Downstairs she thanked the receptionist who had allowed her to store her travel things under their desk, she took her traveling suitcase and overnight bag from the kind young man behind the desk, and left. She'd made sure her favourite Uber driver would be waiting, she'd promised a handsome tip, and he was there waiting for her. Michael helped her into the car with her luggage and they left for the airport, she'd freshen up after she'd checked in and find a comfortable lounge to unwind in before her flight, she had dropped her bomb and now she wanted to be well-clear of it going off.
She'd made sure to say she didn't live here anymore, lest her boss decide to go the whole hog with his toxic masculinity, and show up on her doorstep to abuse her for her action against him. She'd paid rent for another two weeks, just in case he did decide to show up, he wouldn't traumatize some other unsuspecting tenant, because it would be empty for long enough for him to spiral and then realize she hasn't lied, she did not live here anymore.

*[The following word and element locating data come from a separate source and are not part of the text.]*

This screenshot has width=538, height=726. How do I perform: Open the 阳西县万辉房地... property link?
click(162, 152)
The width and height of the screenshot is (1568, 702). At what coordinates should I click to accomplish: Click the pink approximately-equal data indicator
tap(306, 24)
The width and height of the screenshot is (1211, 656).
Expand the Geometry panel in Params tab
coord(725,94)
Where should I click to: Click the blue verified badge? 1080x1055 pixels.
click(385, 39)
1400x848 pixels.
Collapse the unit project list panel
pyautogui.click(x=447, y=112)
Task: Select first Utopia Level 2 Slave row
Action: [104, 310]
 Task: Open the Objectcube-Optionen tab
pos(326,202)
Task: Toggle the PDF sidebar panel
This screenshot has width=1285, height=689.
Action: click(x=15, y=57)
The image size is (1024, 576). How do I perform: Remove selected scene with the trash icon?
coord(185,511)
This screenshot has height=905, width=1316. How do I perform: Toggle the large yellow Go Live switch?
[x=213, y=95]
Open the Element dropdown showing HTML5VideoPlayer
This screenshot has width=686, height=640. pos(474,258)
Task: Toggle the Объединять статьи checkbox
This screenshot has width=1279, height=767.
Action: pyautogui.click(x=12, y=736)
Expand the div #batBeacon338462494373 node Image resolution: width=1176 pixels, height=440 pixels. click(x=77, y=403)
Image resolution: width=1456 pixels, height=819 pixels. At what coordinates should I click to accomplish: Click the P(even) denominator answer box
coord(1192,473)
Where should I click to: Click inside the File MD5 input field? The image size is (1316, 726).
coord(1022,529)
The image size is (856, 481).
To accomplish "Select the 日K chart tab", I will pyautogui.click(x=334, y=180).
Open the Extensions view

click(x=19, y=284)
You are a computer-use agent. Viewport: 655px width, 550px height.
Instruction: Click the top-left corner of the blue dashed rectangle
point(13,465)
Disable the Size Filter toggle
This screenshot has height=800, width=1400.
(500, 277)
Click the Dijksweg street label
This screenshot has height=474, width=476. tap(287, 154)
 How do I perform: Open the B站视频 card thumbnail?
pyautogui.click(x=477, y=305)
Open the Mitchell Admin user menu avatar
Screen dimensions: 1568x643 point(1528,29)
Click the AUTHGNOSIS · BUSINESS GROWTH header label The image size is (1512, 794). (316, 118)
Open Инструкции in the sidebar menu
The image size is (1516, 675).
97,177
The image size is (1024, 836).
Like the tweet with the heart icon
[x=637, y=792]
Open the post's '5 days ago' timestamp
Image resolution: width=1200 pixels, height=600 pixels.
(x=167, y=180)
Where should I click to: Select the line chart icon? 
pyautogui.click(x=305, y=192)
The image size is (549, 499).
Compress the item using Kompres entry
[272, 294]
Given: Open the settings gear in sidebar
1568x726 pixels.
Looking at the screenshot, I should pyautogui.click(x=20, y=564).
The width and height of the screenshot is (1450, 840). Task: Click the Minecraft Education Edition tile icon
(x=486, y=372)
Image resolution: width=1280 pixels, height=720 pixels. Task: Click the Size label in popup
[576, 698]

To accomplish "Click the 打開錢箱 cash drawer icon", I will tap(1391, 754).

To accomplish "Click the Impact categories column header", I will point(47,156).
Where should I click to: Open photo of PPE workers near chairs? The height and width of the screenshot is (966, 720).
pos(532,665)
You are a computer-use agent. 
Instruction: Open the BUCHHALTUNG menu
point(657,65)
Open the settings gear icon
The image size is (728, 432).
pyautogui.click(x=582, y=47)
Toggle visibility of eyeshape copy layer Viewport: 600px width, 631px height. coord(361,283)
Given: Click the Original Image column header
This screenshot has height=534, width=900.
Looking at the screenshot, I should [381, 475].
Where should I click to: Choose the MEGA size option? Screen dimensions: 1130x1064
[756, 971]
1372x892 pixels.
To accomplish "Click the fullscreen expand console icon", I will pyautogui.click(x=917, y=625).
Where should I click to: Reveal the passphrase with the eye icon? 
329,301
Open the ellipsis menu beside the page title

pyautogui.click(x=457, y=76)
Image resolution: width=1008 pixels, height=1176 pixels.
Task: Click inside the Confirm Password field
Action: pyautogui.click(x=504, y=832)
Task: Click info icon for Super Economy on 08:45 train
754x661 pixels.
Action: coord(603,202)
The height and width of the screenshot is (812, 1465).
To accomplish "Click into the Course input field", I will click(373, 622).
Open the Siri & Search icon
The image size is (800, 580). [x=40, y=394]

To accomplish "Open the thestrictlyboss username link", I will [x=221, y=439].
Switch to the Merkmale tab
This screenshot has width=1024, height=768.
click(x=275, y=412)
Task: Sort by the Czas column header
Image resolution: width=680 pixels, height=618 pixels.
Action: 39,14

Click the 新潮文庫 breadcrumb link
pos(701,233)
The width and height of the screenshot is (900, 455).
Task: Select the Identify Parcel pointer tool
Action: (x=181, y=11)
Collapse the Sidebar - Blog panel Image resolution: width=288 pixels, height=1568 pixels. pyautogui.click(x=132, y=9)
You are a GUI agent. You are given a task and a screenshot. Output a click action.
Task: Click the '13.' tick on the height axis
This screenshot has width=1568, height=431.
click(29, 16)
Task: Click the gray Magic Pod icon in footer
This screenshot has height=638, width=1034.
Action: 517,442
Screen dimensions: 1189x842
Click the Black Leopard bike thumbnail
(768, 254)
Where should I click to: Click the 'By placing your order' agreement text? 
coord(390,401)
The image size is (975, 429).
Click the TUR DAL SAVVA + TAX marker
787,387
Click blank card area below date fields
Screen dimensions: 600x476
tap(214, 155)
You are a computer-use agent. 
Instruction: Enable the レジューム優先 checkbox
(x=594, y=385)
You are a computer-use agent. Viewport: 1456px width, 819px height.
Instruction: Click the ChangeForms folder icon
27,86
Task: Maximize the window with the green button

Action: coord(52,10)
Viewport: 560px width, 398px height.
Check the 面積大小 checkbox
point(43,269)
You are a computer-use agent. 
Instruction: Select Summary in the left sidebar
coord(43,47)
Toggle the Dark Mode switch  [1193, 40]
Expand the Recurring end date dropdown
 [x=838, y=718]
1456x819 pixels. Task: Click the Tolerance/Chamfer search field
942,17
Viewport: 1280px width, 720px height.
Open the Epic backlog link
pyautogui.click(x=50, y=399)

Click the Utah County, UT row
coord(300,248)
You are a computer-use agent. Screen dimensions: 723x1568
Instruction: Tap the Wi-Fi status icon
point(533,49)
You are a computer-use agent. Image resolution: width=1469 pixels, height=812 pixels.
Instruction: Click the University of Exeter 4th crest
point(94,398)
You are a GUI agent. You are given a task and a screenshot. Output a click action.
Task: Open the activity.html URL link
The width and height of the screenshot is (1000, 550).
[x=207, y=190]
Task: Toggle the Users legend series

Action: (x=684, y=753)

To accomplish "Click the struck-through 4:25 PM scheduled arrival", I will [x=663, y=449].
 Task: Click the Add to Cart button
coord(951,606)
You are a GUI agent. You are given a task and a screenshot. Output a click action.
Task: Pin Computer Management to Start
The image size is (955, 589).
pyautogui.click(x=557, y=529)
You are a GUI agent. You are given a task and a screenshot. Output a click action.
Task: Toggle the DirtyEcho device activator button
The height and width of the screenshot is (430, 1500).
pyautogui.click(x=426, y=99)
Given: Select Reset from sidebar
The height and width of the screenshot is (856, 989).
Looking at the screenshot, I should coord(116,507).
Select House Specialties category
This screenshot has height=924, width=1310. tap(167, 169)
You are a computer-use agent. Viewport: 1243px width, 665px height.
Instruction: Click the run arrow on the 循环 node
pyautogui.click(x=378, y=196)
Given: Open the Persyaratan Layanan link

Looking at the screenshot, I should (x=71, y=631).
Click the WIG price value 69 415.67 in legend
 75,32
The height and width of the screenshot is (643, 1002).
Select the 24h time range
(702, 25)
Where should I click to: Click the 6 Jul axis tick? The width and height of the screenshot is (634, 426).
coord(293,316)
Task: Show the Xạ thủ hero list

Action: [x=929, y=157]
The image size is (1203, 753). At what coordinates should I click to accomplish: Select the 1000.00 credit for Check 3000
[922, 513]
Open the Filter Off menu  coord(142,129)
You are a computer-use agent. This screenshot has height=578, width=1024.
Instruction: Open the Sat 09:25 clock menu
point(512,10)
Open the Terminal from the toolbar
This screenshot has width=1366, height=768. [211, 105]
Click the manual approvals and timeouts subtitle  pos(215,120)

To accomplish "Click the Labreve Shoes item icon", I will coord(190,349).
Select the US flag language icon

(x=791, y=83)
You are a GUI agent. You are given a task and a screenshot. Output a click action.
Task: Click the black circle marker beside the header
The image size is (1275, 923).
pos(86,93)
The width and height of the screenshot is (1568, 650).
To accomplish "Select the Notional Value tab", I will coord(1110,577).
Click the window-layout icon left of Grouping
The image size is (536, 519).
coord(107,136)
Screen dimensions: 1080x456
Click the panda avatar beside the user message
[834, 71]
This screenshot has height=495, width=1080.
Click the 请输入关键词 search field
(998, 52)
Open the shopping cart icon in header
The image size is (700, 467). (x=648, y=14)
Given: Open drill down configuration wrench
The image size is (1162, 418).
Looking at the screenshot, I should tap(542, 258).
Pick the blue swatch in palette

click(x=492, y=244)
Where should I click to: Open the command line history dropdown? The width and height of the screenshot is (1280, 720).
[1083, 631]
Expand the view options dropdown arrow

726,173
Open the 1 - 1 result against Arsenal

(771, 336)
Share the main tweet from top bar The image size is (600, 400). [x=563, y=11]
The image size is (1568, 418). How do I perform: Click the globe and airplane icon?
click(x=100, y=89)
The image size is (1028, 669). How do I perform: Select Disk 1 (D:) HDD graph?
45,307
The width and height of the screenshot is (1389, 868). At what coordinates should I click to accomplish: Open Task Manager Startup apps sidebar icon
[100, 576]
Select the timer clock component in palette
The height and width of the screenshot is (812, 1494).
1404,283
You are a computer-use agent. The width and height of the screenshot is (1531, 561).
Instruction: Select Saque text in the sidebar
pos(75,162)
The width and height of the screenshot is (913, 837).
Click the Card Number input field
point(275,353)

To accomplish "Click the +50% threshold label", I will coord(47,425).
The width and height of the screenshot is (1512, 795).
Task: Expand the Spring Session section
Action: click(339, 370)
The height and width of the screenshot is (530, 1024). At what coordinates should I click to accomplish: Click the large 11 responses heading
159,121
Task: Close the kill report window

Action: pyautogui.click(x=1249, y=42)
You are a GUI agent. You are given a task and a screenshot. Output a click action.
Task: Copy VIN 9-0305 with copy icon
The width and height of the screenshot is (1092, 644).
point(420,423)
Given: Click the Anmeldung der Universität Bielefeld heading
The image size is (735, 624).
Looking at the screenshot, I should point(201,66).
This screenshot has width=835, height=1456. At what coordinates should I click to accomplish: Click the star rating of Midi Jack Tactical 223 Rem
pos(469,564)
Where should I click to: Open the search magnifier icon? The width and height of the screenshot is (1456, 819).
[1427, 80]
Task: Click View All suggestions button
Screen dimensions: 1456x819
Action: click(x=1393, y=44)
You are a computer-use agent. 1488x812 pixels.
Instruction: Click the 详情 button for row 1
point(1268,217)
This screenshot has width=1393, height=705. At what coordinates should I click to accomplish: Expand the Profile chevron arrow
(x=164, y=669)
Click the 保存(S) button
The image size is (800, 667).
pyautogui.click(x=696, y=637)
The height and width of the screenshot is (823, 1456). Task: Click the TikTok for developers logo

"How did it go then" Michael asked, once she was settled in the back seat.
"Gloriously, victoriously, devastatingly..." Tilly replied, she felt freed and so she felt in herself full of possibilities. She wasn't out to maliciously destroy anyone, but it sure felt good to serve a little justice before she left.
"So basically, if this were a Disney film, the villains; furious, outraged, scream, would be shaking and echoing through the whole city" Michael replied.
Admittedly, she'd been drinking too much, and called Michael for his driving services a lot lately. In many an inebriated state, she'd drunkenly disclosed all her woes, and he'd listened, been kind and made sure she got home safe, it was why he was getting $250 tip before she left today. He deserved it, he likely knew more about her current mental and emotional states, than her friends did; the latter whom never bothered to ask.
Michael reached into an esky on the passenger seat and pulled out a cider, handed it to her, and took one for himself, held it back a little and said "to freedom"
"Michael you're driving" she said.
"Non-Alcoholic, of course, never fly remotely drunk, being hungover whilst also being jet lagged should be avoided at all costs" he said, smiling at her in the rear view.
"Sorry, I shouldn't have assumed, should have read the label first" Tilly said, feeling guilty about judging him, wrongly and all.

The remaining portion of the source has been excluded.